JOB
Arrange every line of the rows below as a Markdown table with two columns, Line No. and Entry, numbering each line and leaving out any blank lines.

** Start of PROVIDED ENTRIES **

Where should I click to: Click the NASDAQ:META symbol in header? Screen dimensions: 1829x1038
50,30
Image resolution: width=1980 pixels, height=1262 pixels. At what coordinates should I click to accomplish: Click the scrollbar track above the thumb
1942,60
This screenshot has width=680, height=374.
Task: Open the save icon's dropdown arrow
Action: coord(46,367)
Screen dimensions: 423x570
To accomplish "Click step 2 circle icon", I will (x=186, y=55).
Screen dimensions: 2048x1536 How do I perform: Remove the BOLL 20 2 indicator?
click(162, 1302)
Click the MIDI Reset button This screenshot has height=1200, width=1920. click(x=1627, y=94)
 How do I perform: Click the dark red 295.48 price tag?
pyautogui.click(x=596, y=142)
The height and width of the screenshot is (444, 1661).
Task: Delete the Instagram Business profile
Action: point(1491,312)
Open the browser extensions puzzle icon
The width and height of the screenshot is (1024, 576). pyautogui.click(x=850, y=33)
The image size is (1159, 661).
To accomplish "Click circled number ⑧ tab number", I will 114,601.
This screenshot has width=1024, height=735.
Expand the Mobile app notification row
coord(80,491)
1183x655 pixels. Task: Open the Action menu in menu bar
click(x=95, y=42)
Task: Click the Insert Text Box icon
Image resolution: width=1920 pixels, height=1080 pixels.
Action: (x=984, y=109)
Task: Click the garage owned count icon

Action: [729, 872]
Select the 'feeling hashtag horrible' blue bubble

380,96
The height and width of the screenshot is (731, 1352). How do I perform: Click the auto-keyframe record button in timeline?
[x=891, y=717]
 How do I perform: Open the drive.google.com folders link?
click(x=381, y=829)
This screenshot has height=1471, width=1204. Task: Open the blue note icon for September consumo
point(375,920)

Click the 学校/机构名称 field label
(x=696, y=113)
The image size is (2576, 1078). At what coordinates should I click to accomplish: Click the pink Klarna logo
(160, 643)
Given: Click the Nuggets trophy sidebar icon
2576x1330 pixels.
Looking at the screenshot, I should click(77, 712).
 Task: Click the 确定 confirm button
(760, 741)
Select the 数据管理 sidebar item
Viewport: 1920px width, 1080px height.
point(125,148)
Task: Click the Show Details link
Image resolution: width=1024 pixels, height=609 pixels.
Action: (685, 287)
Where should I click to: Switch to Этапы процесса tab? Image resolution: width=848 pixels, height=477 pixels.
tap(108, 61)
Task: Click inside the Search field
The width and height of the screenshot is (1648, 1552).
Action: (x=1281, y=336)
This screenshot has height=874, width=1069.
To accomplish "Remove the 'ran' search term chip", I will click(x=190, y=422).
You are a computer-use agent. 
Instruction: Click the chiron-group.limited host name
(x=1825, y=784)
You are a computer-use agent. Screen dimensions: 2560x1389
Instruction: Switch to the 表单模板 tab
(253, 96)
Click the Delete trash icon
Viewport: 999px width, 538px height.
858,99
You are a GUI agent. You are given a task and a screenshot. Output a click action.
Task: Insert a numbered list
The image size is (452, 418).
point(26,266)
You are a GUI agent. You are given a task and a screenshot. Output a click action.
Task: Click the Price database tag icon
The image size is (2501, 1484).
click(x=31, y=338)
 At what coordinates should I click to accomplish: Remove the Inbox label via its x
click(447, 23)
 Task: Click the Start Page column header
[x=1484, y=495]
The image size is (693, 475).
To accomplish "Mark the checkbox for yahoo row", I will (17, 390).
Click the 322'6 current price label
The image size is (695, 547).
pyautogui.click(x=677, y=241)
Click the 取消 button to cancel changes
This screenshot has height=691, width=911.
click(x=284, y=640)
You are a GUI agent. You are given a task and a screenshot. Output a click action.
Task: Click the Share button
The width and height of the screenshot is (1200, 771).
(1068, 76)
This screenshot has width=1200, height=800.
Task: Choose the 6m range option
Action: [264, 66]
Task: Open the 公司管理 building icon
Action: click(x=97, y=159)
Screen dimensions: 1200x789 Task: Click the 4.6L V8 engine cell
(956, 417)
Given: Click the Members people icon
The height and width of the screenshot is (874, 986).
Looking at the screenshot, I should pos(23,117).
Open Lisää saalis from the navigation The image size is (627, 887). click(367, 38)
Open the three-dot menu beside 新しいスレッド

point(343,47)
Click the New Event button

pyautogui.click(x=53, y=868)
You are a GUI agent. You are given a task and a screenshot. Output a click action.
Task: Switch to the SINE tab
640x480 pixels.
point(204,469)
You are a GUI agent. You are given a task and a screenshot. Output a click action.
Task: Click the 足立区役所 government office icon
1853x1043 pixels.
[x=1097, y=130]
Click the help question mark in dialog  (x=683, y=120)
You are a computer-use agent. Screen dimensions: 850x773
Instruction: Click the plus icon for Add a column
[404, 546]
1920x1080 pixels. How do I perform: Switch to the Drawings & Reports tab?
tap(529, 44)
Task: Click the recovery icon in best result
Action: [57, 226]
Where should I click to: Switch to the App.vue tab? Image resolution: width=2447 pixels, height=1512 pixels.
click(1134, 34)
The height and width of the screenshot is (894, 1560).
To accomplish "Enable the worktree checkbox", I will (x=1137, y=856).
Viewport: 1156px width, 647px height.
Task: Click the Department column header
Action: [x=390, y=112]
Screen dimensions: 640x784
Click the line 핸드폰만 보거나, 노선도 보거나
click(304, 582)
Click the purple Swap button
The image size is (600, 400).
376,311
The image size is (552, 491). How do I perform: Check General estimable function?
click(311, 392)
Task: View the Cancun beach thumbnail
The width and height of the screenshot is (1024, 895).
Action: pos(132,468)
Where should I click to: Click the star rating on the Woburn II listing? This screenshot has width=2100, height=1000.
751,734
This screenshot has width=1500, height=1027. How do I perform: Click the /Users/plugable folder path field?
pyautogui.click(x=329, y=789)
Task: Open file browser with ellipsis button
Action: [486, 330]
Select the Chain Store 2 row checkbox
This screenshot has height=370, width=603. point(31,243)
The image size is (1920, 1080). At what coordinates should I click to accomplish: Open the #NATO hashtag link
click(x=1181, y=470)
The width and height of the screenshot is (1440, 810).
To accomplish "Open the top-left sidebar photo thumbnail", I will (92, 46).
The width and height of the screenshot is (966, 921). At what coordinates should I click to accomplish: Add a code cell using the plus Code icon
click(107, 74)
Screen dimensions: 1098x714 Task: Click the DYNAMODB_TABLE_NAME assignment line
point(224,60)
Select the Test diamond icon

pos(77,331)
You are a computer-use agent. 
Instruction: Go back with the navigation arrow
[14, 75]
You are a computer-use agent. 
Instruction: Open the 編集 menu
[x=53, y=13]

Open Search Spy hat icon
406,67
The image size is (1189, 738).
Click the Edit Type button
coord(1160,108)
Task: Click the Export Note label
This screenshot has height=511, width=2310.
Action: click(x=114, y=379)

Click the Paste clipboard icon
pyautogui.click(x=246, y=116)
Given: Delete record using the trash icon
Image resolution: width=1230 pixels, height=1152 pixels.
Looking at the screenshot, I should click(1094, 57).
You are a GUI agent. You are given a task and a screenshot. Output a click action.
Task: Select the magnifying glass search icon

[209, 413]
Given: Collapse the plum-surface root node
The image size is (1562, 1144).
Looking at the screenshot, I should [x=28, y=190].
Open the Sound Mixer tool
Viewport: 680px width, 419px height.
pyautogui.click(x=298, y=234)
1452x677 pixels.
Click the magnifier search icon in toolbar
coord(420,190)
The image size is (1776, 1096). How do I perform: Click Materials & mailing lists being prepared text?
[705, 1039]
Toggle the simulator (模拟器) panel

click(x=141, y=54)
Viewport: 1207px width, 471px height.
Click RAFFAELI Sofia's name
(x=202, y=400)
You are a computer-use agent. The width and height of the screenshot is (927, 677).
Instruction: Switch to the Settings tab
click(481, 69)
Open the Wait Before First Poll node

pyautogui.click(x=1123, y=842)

** End of PROVIDED ENTRIES **

IN RESPONSE
| Line No. | Entry |
|---|---|
| 1 | Where should I click to: Click the NASDAQ:META symbol in header? Screen dimensions: 1829x1038 |
| 2 | 50,30 |
| 3 | Image resolution: width=1980 pixels, height=1262 pixels. At what coordinates should I click to accomplish: Click the scrollbar track above the thumb |
| 4 | 1942,60 |
| 5 | This screenshot has width=680, height=374. |
| 6 | Task: Open the save icon's dropdown arrow |
| 7 | Action: coord(46,367) |
| 8 | Screen dimensions: 423x570 |
| 9 | To accomplish "Click step 2 circle icon", I will (x=186, y=55). |
| 10 | Screen dimensions: 2048x1536 How do I perform: Remove the BOLL 20 2 indicator? |
| 11 | click(162, 1302) |
| 12 | Click the MIDI Reset button This screenshot has height=1200, width=1920. click(x=1627, y=94) |
| 13 |  How do I perform: Click the dark red 295.48 price tag? |
| 14 | pyautogui.click(x=596, y=142) |
| 15 | The height and width of the screenshot is (444, 1661). |
| 16 | Task: Delete the Instagram Business profile |
| 17 | Action: point(1491,312) |
| 18 | Open the browser extensions puzzle icon |
| 19 | The width and height of the screenshot is (1024, 576). pyautogui.click(x=850, y=33) |
| 20 | The image size is (1159, 661). |
| 21 | To accomplish "Click circled number ⑧ tab number", I will 114,601. |
| 22 | This screenshot has width=1024, height=735. |
| 23 | Expand the Mobile app notification row |
| 24 | coord(80,491) |
| 25 | 1183x655 pixels. Task: Open the Action menu in menu bar |
| 26 | click(x=95, y=42) |
| 27 | Task: Click the Insert Text Box icon |
| 28 | Image resolution: width=1920 pixels, height=1080 pixels. |
| 29 | Action: (x=984, y=109) |
| 30 | Task: Click the garage owned count icon |
| 31 | Action: [729, 872] |
| 32 | Select the 'feeling hashtag horrible' blue bubble |
| 33 | 380,96 |
| 34 | The height and width of the screenshot is (731, 1352). How do I perform: Click the auto-keyframe record button in timeline? |
| 35 | [x=891, y=717] |
| 36 |  How do I perform: Open the drive.google.com folders link? |
| 37 | click(x=381, y=829) |
| 38 | This screenshot has height=1471, width=1204. Task: Open the blue note icon for September consumo |
| 39 | point(375,920) |
| 40 | Click the 学校/机构名称 field label |
| 41 | (x=696, y=113) |
| 42 | The image size is (2576, 1078). At what coordinates should I click to accomplish: Click the pink Klarna logo |
| 43 | (160, 643) |
| 44 | Given: Click the Nuggets trophy sidebar icon |
| 45 | 2576x1330 pixels. |
| 46 | Looking at the screenshot, I should click(77, 712). |
| 47 |  Task: Click the 确定 confirm button |
| 48 | (760, 741) |
| 49 | Select the 数据管理 sidebar item |
| 50 | Viewport: 1920px width, 1080px height. |
| 51 | point(125,148) |
| 52 | Task: Click the Show Details link |
| 53 | Image resolution: width=1024 pixels, height=609 pixels. |
| 54 | Action: (685, 287) |
| 55 | Where should I click to: Switch to Этапы процесса tab? Image resolution: width=848 pixels, height=477 pixels. |
| 56 | tap(108, 61) |
| 57 | Task: Click inside the Search field |
| 58 | The width and height of the screenshot is (1648, 1552). |
| 59 | Action: (x=1281, y=336) |
| 60 | This screenshot has height=874, width=1069. |
| 61 | To accomplish "Remove the 'ran' search term chip", I will click(x=190, y=422). |
| 62 | You are a computer-use agent.  |
| 63 | Instruction: Click the chiron-group.limited host name |
| 64 | (x=1825, y=784) |
| 65 | You are a computer-use agent. Screen dimensions: 2560x1389 |
| 66 | Instruction: Switch to the 表单模板 tab |
| 67 | (253, 96) |
| 68 | Click the Delete trash icon |
| 69 | Viewport: 999px width, 538px height. |
| 70 | 858,99 |
| 71 | You are a GUI agent. You are given a task and a screenshot. Output a click action. |
| 72 | Task: Insert a numbered list |
| 73 | The image size is (452, 418). |
| 74 | point(26,266) |
| 75 | You are a GUI agent. You are given a task and a screenshot. Output a click action. |
| 76 | Task: Click the Price database tag icon |
| 77 | The image size is (2501, 1484). |
| 78 | click(x=31, y=338) |
| 79 |  At what coordinates should I click to accomplish: Remove the Inbox label via its x |
| 80 | click(447, 23) |
| 81 |  Task: Click the Start Page column header |
| 82 | [x=1484, y=495] |
| 83 | The image size is (693, 475). |
| 84 | To accomplish "Mark the checkbox for yahoo row", I will (17, 390). |
| 85 | Click the 322'6 current price label |
| 86 | The image size is (695, 547). |
| 87 | pyautogui.click(x=677, y=241) |
| 88 | Click the 取消 button to cancel changes |
| 89 | This screenshot has height=691, width=911. |
| 90 | click(x=284, y=640) |
| 91 | You are a GUI agent. You are given a task and a screenshot. Output a click action. |
| 92 | Task: Click the Share button |
| 93 | The width and height of the screenshot is (1200, 771). |
| 94 | (1068, 76) |
| 95 | This screenshot has width=1200, height=800. |
| 96 | Task: Choose the 6m range option |
| 97 | Action: [264, 66] |
| 98 | Task: Open the 公司管理 building icon |
| 99 | Action: click(x=97, y=159) |
| 100 | Screen dimensions: 1200x789 Task: Click the 4.6L V8 engine cell |
| 101 | (956, 417) |
| 102 | Given: Click the Members people icon |
| 103 | The height and width of the screenshot is (874, 986). |
| 104 | Looking at the screenshot, I should pos(23,117). |
| 105 | Open Lisää saalis from the navigation The image size is (627, 887). click(367, 38) |
| 106 | Open the three-dot menu beside 新しいスレッド |
| 107 | point(343,47) |
| 108 | Click the New Event button |
| 109 | pyautogui.click(x=53, y=868) |
| 110 | You are a GUI agent. You are given a task and a screenshot. Output a click action. |
| 111 | Task: Switch to the SINE tab |
| 112 | 640x480 pixels. |
| 113 | point(204,469) |
| 114 | You are a GUI agent. You are given a task and a screenshot. Output a click action. |
| 115 | Task: Click the 足立区役所 government office icon |
| 116 | 1853x1043 pixels. |
| 117 | [x=1097, y=130] |
| 118 | Click the help question mark in dialog  (x=683, y=120) |
| 119 | You are a computer-use agent. Screen dimensions: 850x773 |
| 120 | Instruction: Click the plus icon for Add a column |
| 121 | [404, 546] |
| 122 | 1920x1080 pixels. How do I perform: Switch to the Drawings & Reports tab? |
| 123 | tap(529, 44) |
| 124 | Task: Click the recovery icon in best result |
| 125 | Action: [57, 226] |
| 126 | Where should I click to: Switch to the App.vue tab? Image resolution: width=2447 pixels, height=1512 pixels. |
| 127 | click(1134, 34) |
| 128 | The height and width of the screenshot is (894, 1560). |
| 129 | To accomplish "Enable the worktree checkbox", I will (x=1137, y=856). |
| 130 | Viewport: 1156px width, 647px height. |
| 131 | Task: Click the Department column header |
| 132 | Action: [x=390, y=112] |
| 133 | Screen dimensions: 640x784 |
| 134 | Click the line 핸드폰만 보거나, 노선도 보거나 |
| 135 | click(304, 582) |
| 136 | Click the purple Swap button |
| 137 | The image size is (600, 400). |
| 138 | 376,311 |
| 139 | The image size is (552, 491). How do I perform: Check General estimable function? |
| 140 | click(311, 392) |
| 141 | Task: View the Cancun beach thumbnail |
| 142 | The width and height of the screenshot is (1024, 895). |
| 143 | Action: pos(132,468) |
| 144 | Where should I click to: Click the star rating on the Woburn II listing? This screenshot has width=2100, height=1000. |
| 145 | 751,734 |
| 146 | This screenshot has width=1500, height=1027. How do I perform: Click the /Users/plugable folder path field? |
| 147 | pyautogui.click(x=329, y=789) |
| 148 | Task: Open file browser with ellipsis button |
| 149 | Action: [486, 330] |
| 150 | Select the Chain Store 2 row checkbox |
| 151 | This screenshot has height=370, width=603. point(31,243) |
| 152 | The image size is (1920, 1080). At what coordinates should I click to accomplish: Open the #NATO hashtag link |
| 153 | click(x=1181, y=470) |
| 154 | The width and height of the screenshot is (1440, 810). |
| 155 | To accomplish "Open the top-left sidebar photo thumbnail", I will (92, 46). |
| 156 | The width and height of the screenshot is (966, 921). At what coordinates should I click to accomplish: Add a code cell using the plus Code icon |
| 157 | click(107, 74) |
| 158 | Screen dimensions: 1098x714 Task: Click the DYNAMODB_TABLE_NAME assignment line |
| 159 | point(224,60) |
| 160 | Select the Test diamond icon |
| 161 | pos(77,331) |
| 162 | You are a computer-use agent.  |
| 163 | Instruction: Go back with the navigation arrow |
| 164 | [14, 75] |
| 165 | You are a computer-use agent.  |
| 166 | Instruction: Open the 編集 menu |
| 167 | [x=53, y=13] |
| 168 | Open Search Spy hat icon |
| 169 | 406,67 |
| 170 | The image size is (1189, 738). |
| 171 | Click the Edit Type button |
| 172 | coord(1160,108) |
| 173 | Task: Click the Export Note label |
| 174 | This screenshot has height=511, width=2310. |
| 175 | Action: click(x=114, y=379) |
| 176 | Click the Paste clipboard icon |
| 177 | pyautogui.click(x=246, y=116) |
| 178 | Given: Delete record using the trash icon |
| 179 | Image resolution: width=1230 pixels, height=1152 pixels. |
| 180 | Looking at the screenshot, I should click(1094, 57). |
| 181 | You are a GUI agent. You are given a task and a screenshot. Output a click action. |
| 182 | Task: Select the magnifying glass search icon |
| 183 | [209, 413] |
| 184 | Given: Collapse the plum-surface root node |
| 185 | The image size is (1562, 1144). |
| 186 | Looking at the screenshot, I should [x=28, y=190]. |
| 187 | Open the Sound Mixer tool |
| 188 | Viewport: 680px width, 419px height. |
| 189 | pyautogui.click(x=298, y=234) |
| 190 | 1452x677 pixels. |
| 191 | Click the magnifier search icon in toolbar |
| 192 | coord(420,190) |
| 193 | The image size is (1776, 1096). How do I perform: Click Materials & mailing lists being prepared text? |
| 194 | [705, 1039] |
| 195 | Toggle the simulator (模拟器) panel |
| 196 | click(x=141, y=54) |
| 197 | Viewport: 1207px width, 471px height. |
| 198 | Click RAFFAELI Sofia's name |
| 199 | (x=202, y=400) |
| 200 | You are a computer-use agent. The width and height of the screenshot is (927, 677). |
| 201 | Instruction: Switch to the Settings tab |
| 202 | click(481, 69) |
| 203 | Open the Wait Before First Poll node |
| 204 | pyautogui.click(x=1123, y=842) |